In the South, a pigeon pose is a yoga move - one leg in front and bent, the other behind, and you reach your arms back to catch the foot and lift.

But in North Korea it is a torture method. Both hands are tied behind the back and fixed to a hook on the wall, just 60 centimeters (about two feet) above the floor so the person can neither sit nor stand. The pose resembles a pigeon pecking feed, but it is very painful and makes a person vomit.

The distance between South and North Korea is growing. We are one people and one race, but North Korea feels farther away and stranger than any other country. South Koreans are eager to try the pigeon pose while North Koreans fear it. The difference is far more serious than mere vocabulary.

A recent satellite photograph of the Korean Peninsula at night revealed South Korea as an island of light, with North Korea just empty blackness, because it cannot afford to keep the lights on. The economic gap between the Koreas has also led to a gap in physiques, with North Korean teenagers far shorter and lighter than South Koreans.

In the South, people fear youth unemployment, job-related stress and retirement, while North Koreans are frightened of starvation, diseases and persecution. Their fears are much more primal.

However, South Koreans are not interested in their brothers in the North. Instead, other countries remind us of their tragedy. Last week, the Economist reported on the “pigeon torture” in the North, and the U.S. Secretary of State said, “North Korea is one of the most closed and cruel places on earth. There’s no question about it. There’s evil that is taking place there that all of us ought to be deeply concerned about.” Recently, the United Nations published a report calling for North Korea’s crimes against humanity to be brought to the International Criminal Court.

However, we remain silent. The politicians who need to handle the North Korean human rights bill especially so.
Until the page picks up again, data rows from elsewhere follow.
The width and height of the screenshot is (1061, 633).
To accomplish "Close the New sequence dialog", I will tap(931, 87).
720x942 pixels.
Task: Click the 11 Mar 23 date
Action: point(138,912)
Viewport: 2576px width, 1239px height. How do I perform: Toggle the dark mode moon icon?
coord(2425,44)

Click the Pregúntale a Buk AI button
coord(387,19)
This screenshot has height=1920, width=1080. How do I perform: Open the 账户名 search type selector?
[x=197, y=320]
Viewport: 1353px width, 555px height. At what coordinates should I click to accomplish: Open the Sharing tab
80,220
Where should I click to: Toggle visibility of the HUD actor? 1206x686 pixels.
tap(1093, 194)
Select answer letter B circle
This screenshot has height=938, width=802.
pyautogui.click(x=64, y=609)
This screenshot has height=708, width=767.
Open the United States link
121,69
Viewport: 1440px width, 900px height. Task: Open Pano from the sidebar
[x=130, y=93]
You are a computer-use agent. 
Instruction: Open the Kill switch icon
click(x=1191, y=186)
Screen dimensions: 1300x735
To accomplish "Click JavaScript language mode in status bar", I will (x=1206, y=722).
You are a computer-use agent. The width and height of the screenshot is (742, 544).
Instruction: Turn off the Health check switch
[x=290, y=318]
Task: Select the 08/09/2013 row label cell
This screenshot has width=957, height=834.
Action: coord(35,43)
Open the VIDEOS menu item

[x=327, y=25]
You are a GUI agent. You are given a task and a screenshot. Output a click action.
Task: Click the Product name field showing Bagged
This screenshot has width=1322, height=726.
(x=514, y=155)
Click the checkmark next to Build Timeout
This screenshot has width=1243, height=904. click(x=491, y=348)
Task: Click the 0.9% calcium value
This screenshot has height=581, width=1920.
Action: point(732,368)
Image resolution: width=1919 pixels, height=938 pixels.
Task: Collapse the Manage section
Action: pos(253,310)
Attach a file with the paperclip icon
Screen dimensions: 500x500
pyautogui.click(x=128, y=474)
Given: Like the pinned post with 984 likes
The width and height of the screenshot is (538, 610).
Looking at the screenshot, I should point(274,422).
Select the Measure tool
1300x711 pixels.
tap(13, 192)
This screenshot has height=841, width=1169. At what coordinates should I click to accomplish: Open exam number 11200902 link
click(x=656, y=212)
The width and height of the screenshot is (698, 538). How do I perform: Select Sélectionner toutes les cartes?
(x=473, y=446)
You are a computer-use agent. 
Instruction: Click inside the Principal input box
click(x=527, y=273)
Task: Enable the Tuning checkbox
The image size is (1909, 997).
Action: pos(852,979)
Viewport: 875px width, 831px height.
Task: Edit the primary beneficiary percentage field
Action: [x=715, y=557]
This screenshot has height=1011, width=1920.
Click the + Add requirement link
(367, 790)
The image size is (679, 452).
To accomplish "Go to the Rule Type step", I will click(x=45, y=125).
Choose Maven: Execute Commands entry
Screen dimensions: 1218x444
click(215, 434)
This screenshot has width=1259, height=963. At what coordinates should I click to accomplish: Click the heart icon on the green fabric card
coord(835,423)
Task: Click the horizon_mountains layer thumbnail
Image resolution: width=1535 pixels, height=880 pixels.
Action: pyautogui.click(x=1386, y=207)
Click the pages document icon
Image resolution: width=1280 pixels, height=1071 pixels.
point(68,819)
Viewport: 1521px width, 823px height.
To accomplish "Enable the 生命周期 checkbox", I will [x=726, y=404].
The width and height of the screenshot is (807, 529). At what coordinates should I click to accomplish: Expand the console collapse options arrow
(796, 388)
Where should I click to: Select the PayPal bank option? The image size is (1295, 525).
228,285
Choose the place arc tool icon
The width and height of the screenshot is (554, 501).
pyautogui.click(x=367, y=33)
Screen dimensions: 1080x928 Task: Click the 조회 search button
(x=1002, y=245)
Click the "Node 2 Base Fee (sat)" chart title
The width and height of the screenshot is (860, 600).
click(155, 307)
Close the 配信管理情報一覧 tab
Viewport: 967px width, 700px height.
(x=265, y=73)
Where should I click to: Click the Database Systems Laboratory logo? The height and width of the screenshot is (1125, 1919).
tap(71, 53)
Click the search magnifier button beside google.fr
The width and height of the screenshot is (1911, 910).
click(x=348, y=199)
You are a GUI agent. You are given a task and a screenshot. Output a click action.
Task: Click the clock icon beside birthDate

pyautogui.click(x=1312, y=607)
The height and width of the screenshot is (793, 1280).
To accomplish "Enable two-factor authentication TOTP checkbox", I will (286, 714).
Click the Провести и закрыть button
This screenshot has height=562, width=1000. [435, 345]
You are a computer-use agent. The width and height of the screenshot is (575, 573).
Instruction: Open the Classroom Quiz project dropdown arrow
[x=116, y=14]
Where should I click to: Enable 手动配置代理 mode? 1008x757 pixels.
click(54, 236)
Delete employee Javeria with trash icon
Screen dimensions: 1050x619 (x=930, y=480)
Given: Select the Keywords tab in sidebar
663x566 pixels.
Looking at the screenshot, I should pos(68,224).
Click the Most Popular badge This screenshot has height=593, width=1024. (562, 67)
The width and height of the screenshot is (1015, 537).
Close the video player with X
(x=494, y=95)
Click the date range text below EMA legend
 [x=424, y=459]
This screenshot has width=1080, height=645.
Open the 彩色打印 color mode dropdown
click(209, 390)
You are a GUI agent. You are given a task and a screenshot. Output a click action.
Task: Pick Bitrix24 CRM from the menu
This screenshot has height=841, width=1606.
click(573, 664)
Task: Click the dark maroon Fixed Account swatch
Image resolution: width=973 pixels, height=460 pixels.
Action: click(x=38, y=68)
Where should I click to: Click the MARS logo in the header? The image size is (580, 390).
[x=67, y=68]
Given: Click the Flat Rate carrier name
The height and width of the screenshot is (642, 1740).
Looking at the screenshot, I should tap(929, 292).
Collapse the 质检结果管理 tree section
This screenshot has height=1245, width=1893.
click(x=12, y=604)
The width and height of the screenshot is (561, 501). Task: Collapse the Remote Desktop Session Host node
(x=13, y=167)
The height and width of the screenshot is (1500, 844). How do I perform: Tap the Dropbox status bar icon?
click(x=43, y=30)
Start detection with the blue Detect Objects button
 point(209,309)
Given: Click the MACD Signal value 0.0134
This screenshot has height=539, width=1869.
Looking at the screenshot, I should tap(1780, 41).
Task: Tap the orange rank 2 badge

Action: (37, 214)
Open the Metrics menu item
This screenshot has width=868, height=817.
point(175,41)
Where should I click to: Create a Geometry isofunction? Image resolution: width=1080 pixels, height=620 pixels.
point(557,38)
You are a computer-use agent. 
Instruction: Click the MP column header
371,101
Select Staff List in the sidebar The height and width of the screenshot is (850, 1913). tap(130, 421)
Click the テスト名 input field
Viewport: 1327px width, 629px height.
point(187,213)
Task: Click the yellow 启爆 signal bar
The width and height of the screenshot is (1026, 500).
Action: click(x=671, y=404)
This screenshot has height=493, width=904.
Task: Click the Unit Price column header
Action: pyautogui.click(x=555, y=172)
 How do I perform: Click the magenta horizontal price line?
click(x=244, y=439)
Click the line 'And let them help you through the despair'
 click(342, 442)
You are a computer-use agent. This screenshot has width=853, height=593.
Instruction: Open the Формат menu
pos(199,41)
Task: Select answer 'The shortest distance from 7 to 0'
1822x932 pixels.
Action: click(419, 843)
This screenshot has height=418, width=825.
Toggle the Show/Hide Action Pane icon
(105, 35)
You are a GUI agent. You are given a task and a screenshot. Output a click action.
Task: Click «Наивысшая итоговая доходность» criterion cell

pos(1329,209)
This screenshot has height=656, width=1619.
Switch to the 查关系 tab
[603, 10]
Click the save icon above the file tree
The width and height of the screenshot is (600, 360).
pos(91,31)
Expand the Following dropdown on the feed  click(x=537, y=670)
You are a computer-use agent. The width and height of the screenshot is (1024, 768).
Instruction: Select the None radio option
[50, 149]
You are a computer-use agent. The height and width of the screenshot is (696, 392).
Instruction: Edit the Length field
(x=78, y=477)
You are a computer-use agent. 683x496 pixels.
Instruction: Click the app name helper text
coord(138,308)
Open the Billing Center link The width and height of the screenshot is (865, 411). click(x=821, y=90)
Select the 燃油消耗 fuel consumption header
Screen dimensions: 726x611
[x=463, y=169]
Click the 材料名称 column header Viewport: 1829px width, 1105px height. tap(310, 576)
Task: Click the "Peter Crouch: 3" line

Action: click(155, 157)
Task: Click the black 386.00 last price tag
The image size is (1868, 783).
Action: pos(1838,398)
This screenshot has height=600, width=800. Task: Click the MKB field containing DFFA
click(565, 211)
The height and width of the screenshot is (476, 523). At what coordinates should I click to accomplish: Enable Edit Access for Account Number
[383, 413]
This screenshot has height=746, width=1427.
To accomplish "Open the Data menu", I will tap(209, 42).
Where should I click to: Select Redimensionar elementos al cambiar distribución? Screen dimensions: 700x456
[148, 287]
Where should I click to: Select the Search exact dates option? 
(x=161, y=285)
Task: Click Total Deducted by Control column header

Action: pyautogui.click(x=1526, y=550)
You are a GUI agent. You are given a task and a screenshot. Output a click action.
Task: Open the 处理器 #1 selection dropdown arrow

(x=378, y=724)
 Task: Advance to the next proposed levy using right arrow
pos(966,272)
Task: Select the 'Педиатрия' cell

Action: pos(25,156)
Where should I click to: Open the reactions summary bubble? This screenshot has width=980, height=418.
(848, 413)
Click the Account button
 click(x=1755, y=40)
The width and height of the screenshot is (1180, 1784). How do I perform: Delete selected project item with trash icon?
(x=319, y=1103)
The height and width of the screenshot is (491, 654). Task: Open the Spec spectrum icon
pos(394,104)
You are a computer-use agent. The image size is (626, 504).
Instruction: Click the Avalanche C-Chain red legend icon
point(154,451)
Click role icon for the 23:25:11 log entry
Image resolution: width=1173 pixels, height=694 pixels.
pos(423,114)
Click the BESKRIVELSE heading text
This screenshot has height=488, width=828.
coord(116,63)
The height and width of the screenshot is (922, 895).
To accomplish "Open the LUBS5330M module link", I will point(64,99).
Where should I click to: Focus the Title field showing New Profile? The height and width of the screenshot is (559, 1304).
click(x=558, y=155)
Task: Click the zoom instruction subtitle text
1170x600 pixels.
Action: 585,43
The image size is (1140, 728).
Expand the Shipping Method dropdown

The February session ended without discussing the bill at all. After all, the helpless Assembly that cannot even process urgent welfare bills is not going to pay much attention to the lives of North Koreans, who are not even voters.

But unification will not come automatically just because the president shouts that unification will be a “jackpot.” Even if unification comes without notice some day, we may be a disaster, not a jackpot. The sail should be fixed on a sunny day, and the dam should be built on a dry day. But we lack such preparations.

JoongAng Ilbo, Feb. 28, Page 31

*The author is an international news editor of the JoongAng Ilbo.